The engagement of triggering receptor expressed on myeloid cells 1 (TREM-1) on macrophages and neutrophils leads to TNF-alpha and IL-8 production and enhances inflammatory responses to microbial products. For signal transduction, TREM-1 couples to the ITAM-containing adapter DNAX activation protein of 12 kDa (DAP12). In general, ITAM-mediated signals lead to cell activation, although DAP12 was recently implicated in inhibitory signaling in mouse macrophages and dendritic cells.
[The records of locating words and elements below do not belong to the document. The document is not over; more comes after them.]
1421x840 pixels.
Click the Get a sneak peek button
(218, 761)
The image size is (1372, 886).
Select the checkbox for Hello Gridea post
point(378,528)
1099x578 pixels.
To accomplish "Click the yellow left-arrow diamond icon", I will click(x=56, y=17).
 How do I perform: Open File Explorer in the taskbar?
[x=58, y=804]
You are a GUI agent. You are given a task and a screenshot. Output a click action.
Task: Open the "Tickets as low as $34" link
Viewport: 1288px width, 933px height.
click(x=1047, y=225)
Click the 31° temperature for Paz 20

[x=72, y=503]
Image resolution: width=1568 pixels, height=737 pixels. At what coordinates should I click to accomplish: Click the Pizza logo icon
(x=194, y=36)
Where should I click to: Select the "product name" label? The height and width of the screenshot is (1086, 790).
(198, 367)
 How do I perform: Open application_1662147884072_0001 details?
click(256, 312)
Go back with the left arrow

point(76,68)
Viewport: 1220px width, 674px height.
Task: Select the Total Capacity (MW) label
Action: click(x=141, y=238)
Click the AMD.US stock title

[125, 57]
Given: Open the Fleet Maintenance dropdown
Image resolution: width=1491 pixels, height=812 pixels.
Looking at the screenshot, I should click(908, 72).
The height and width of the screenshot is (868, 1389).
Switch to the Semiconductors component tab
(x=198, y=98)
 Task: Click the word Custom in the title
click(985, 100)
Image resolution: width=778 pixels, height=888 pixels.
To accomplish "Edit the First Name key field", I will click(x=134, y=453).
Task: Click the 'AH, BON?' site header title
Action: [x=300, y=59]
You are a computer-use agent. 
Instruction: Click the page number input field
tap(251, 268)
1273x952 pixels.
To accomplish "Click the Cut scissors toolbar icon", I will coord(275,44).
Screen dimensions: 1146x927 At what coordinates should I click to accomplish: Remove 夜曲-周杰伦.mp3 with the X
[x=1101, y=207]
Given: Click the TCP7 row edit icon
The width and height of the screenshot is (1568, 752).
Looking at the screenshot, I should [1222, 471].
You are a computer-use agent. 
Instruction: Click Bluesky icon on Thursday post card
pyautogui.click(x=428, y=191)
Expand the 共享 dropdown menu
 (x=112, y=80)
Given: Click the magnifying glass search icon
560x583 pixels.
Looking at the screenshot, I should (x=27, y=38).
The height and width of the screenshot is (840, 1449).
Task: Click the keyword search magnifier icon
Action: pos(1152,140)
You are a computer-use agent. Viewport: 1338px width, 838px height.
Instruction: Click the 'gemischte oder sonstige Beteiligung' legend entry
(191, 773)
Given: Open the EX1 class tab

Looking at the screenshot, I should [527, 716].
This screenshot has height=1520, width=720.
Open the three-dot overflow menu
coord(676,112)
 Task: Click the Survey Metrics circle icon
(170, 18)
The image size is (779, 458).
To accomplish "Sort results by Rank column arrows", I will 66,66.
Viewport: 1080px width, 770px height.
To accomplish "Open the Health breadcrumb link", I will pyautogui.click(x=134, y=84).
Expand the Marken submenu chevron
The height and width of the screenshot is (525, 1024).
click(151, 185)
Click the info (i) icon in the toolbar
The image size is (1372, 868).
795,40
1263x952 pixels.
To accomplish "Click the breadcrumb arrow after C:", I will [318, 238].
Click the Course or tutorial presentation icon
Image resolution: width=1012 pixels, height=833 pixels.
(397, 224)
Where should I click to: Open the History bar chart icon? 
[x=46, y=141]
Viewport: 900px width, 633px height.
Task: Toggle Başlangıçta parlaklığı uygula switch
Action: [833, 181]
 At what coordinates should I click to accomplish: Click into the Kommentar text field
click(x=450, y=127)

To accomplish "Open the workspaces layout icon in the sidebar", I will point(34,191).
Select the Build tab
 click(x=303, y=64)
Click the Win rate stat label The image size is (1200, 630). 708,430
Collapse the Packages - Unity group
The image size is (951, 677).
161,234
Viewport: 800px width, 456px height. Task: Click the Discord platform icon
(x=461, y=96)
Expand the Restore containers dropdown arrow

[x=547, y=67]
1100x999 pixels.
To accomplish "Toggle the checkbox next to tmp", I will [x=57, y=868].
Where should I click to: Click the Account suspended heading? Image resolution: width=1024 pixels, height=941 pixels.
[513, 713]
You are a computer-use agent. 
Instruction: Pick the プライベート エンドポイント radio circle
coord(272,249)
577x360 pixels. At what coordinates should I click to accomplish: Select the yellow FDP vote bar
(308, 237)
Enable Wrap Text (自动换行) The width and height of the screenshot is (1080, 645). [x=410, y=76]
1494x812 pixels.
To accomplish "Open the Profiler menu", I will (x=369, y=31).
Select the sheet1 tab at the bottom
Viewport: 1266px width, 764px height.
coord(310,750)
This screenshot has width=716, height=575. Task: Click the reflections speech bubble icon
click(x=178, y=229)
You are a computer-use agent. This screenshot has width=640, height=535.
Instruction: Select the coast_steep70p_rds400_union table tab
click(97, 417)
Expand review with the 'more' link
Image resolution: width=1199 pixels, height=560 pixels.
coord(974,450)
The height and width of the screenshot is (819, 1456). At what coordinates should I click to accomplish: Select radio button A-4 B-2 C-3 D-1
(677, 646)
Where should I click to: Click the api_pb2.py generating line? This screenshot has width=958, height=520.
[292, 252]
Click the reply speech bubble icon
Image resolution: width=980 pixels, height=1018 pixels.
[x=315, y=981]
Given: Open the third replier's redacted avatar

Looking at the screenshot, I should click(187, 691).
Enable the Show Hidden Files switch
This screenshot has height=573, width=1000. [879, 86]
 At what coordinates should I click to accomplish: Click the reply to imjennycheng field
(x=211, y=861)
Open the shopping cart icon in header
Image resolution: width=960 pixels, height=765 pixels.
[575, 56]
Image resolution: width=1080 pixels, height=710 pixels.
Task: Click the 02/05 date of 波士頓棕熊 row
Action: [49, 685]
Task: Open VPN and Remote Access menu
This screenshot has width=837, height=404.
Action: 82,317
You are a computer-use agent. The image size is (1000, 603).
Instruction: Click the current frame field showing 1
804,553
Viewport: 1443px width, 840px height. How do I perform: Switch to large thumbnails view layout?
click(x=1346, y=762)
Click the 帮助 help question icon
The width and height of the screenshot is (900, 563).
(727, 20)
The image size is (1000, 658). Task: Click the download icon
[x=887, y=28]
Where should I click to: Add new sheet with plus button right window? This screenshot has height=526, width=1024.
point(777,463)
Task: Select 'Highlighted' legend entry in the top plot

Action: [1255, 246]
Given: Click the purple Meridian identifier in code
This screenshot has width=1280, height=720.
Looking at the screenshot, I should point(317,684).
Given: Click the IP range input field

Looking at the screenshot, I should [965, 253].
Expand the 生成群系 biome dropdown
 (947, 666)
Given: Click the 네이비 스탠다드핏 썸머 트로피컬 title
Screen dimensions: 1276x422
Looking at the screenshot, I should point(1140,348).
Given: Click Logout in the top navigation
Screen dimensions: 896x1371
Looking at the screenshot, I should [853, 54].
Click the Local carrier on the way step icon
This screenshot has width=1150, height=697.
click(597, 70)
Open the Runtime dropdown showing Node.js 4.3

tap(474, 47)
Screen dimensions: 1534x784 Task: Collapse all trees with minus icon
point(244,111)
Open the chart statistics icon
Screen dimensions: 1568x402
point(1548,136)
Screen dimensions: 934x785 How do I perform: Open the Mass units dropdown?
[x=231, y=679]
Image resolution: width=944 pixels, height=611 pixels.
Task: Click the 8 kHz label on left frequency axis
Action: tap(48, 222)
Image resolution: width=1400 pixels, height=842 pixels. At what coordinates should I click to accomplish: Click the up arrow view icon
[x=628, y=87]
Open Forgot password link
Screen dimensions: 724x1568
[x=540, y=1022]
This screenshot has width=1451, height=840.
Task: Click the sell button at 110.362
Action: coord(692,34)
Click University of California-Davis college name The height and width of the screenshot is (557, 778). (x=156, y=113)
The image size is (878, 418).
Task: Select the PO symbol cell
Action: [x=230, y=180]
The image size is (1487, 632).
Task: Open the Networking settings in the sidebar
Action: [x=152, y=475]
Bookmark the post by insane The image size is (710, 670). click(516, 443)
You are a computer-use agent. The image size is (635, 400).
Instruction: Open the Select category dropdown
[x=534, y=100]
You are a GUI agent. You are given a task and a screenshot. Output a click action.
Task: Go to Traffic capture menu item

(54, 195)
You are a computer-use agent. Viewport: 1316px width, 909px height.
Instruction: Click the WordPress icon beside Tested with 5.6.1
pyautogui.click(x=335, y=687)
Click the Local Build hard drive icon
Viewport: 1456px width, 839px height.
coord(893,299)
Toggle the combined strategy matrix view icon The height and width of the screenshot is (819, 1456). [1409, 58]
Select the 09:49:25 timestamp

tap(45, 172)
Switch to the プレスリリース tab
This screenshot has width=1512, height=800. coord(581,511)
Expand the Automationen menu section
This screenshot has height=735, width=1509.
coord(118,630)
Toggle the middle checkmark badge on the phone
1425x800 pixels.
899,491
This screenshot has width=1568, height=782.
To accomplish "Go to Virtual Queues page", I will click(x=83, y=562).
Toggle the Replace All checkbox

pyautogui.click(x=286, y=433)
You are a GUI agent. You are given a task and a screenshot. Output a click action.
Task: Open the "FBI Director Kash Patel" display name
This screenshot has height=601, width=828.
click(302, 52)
To date, signals downstream of the TREM-1 and DAP12 complex in myeloid cells are poorly defined. By analyzing receptor-induced tyrosine phosphorylation patterns, we discovered that the ligation of TREM-1 leads to tyrosine phosphorylation of the non-T cell activation linker (NTAL; also called linker of activation in B cells or LAB) in a myelomonocytic cell line and primary human granulocytes. Using RNA interference to decrease the expression levels of NTAL, we demonstrate that in NTAL knockdown cell lines the phosphorylation of ERK1/2 is enhanced. In addition, low levels of NTAL are correlated with decreased and delayed mobilization of Ca(2+) after TREM-1 triggering. Most importantly, we demonstrate that NTAL acts as a negative regulator of TNF-alpha and IL-8 production after stimulation via TREM-1. Our results show that activation signals delivered via DAP12 can be counterbalanced by the adaptor NTAL, identifying NTAL as gatekeeper of TREM-1/DAP12-induced signaling in myeloid cells.